**Excerpted text:**
Radiohead, although I don't care much for the new abstract sort of sound (coldplayesque? and I don't care for coldplay either ) did alright.

Bah, my 2 cents, for the maybe half hour I watched. Ugh I hate the state of pop music these days, and how people with stage names such as "ghostface killah" can win awards and are respected. I'm just venting here.

Edit: I was also let down by John Mayer, BB King, Keith Urban, Buddy Guy duet sorta thing.


----------



## Robert1950 (Jan 21, 2006)

No.

... but it was good to hear that Zappa Plays Zappa won best instrumental.


----------



## Robert1950 (Jan 21, 2006)

Luke98 said:


> How disrespectful is it to an artist such as stevie wonder to perform with a few kid's who's main fanbase is 10 year old girls.

**Recorded data:**
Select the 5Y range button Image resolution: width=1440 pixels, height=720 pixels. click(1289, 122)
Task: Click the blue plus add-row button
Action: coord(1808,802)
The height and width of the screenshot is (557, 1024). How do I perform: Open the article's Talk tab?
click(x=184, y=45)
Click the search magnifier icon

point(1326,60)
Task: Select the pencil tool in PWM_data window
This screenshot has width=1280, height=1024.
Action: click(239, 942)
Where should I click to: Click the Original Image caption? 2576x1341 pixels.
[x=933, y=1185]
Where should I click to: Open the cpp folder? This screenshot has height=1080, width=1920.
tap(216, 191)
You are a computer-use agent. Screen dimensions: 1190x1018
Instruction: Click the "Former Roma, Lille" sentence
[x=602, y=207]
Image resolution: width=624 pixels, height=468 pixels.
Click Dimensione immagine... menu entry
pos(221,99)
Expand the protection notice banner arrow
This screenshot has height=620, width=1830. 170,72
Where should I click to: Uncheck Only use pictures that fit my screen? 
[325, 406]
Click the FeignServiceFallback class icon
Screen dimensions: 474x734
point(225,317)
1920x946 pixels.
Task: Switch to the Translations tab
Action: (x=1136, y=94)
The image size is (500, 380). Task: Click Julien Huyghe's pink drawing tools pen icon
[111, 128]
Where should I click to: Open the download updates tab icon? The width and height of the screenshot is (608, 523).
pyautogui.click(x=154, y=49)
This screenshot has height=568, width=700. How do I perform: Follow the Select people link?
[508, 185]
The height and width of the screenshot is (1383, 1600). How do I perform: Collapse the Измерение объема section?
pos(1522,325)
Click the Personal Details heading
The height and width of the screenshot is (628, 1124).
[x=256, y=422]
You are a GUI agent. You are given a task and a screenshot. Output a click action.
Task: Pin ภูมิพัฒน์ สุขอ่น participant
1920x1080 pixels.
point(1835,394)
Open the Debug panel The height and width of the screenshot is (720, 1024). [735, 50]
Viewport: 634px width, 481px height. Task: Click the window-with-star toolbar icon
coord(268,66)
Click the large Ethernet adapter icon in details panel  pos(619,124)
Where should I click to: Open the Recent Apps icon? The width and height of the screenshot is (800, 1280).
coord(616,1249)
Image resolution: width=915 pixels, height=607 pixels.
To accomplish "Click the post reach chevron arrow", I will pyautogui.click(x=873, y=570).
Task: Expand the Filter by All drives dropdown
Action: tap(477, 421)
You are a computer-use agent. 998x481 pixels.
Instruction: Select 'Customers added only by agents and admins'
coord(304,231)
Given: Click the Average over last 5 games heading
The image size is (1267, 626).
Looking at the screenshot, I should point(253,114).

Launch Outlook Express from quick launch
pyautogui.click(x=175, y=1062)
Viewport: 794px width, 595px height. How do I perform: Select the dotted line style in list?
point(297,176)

**To be done:**
A. In the music forum thread, why does the first poster say they hate the current state of pop music? Answer in one to three sentences.
B. Could you carry on the music forum thread from the point where it stops?
The material has no role in any of this.

**Outputs in order:**
A. The poster hates that people with stage names such as "ghostface killah" can win awards and be respected.

B.
Hey, two of those 10 and under fans live in the White House.


----------



## rollingdam (May 11, 2006)

I just don't get Kanye West... the girl did all the singing and mentioned him twice at the end... he never acknowledged her... what an ass


----------



## happydude (Oct 15, 2007)

Robert1950 said:


> Hey, two of those 10 and under fans live in the White House.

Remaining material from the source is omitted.